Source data

[Start of section]

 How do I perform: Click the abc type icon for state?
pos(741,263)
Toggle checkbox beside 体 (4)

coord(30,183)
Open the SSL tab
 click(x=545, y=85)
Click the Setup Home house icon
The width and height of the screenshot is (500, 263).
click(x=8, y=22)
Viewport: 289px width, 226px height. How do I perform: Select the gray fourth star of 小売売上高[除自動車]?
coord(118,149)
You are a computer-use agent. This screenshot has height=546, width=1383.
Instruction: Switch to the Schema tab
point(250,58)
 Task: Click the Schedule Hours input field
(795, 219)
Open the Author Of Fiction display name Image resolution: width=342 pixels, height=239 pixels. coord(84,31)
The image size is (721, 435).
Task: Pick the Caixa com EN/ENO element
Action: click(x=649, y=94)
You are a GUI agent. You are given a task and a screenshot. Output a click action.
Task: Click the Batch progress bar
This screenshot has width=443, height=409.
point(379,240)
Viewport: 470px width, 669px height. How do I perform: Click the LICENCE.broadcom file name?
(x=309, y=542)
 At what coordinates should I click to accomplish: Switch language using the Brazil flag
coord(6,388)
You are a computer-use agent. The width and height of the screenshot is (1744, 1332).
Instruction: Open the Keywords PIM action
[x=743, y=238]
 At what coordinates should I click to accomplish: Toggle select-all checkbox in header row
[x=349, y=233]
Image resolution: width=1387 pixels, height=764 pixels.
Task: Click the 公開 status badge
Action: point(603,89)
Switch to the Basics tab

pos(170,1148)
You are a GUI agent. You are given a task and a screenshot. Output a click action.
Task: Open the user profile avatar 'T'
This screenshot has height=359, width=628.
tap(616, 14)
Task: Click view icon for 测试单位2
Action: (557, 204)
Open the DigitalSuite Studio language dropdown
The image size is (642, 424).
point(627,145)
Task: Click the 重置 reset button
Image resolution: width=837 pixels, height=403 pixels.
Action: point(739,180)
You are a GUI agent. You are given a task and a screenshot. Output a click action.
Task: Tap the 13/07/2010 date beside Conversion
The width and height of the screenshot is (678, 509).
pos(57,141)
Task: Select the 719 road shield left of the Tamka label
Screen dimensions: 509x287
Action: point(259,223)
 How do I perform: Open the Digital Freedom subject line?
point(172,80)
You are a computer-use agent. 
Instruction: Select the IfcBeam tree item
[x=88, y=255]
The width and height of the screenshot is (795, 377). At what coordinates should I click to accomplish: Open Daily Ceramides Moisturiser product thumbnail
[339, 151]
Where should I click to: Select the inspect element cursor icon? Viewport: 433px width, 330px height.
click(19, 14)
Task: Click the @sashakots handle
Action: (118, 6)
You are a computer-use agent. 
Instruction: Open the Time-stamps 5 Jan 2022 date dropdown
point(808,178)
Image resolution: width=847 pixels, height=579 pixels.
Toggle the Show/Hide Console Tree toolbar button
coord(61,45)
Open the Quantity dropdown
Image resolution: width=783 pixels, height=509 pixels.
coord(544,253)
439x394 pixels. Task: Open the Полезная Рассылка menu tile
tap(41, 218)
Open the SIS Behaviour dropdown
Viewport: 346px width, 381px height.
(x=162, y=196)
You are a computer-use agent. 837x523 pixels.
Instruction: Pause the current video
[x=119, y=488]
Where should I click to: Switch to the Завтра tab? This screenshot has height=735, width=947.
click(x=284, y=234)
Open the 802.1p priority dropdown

[End of section]

REQUIREMENT.
Your task is to copy all of the entries exactly.

THE ANSWER.
 How do I perform: Click the abc type icon for state?
pos(741,263)
Toggle checkbox beside 体 (4)

coord(30,183)
Open the SSL tab
 click(x=545, y=85)
Click the Setup Home house icon
The width and height of the screenshot is (500, 263).
click(x=8, y=22)
Viewport: 289px width, 226px height. How do I perform: Select the gray fourth star of 小売売上高[除自動車]?
coord(118,149)
You are a computer-use agent. This screenshot has height=546, width=1383.
Instruction: Switch to the Schema tab
point(250,58)
 Task: Click the Schedule Hours input field
(795, 219)
Open the Author Of Fiction display name Image resolution: width=342 pixels, height=239 pixels. coord(84,31)
The image size is (721, 435).
Task: Pick the Caixa com EN/ENO element
Action: click(x=649, y=94)
You are a GUI agent. You are given a task and a screenshot. Output a click action.
Task: Click the Batch progress bar
This screenshot has width=443, height=409.
point(379,240)
Viewport: 470px width, 669px height. How do I perform: Click the LICENCE.broadcom file name?
(x=309, y=542)
 At what coordinates should I click to accomplish: Switch language using the Brazil flag
coord(6,388)
You are a computer-use agent. The width and height of the screenshot is (1744, 1332).
Instruction: Open the Keywords PIM action
[x=743, y=238]
 At what coordinates should I click to accomplish: Toggle select-all checkbox in header row
[x=349, y=233]
Image resolution: width=1387 pixels, height=764 pixels.
Task: Click the 公開 status badge
Action: point(603,89)
Switch to the Basics tab

pos(170,1148)
You are a GUI agent. You are given a task and a screenshot. Output a click action.
Task: Open the user profile avatar 'T'
This screenshot has height=359, width=628.
tap(616, 14)
Task: Click view icon for 测试单位2
Action: (557, 204)
Open the DigitalSuite Studio language dropdown
The image size is (642, 424).
point(627,145)
Task: Click the 重置 reset button
Image resolution: width=837 pixels, height=403 pixels.
Action: point(739,180)
You are a GUI agent. You are given a task and a screenshot. Output a click action.
Task: Tap the 13/07/2010 date beside Conversion
The width and height of the screenshot is (678, 509).
pos(57,141)
Task: Select the 719 road shield left of the Tamka label
Screen dimensions: 509x287
Action: point(259,223)
 How do I perform: Open the Digital Freedom subject line?
point(172,80)
You are a computer-use agent. 
Instruction: Select the IfcBeam tree item
[x=88, y=255]
The width and height of the screenshot is (795, 377). At what coordinates should I click to accomplish: Open Daily Ceramides Moisturiser product thumbnail
[339, 151]
Where should I click to: Select the inspect element cursor icon? Viewport: 433px width, 330px height.
click(19, 14)
Task: Click the @sashakots handle
Action: (118, 6)
You are a computer-use agent. 
Instruction: Open the Time-stamps 5 Jan 2022 date dropdown
point(808,178)
Image resolution: width=847 pixels, height=579 pixels.
Toggle the Show/Hide Console Tree toolbar button
coord(61,45)
Open the Quantity dropdown
Image resolution: width=783 pixels, height=509 pixels.
coord(544,253)
439x394 pixels. Task: Open the Полезная Рассылка menu tile
tap(41, 218)
Open the SIS Behaviour dropdown
Viewport: 346px width, 381px height.
(x=162, y=196)
You are a computer-use agent. 837x523 pixels.
Instruction: Pause the current video
[x=119, y=488]
Where should I click to: Switch to the Завтра tab? This screenshot has height=735, width=947.
click(x=284, y=234)
Open the 802.1p priority dropdown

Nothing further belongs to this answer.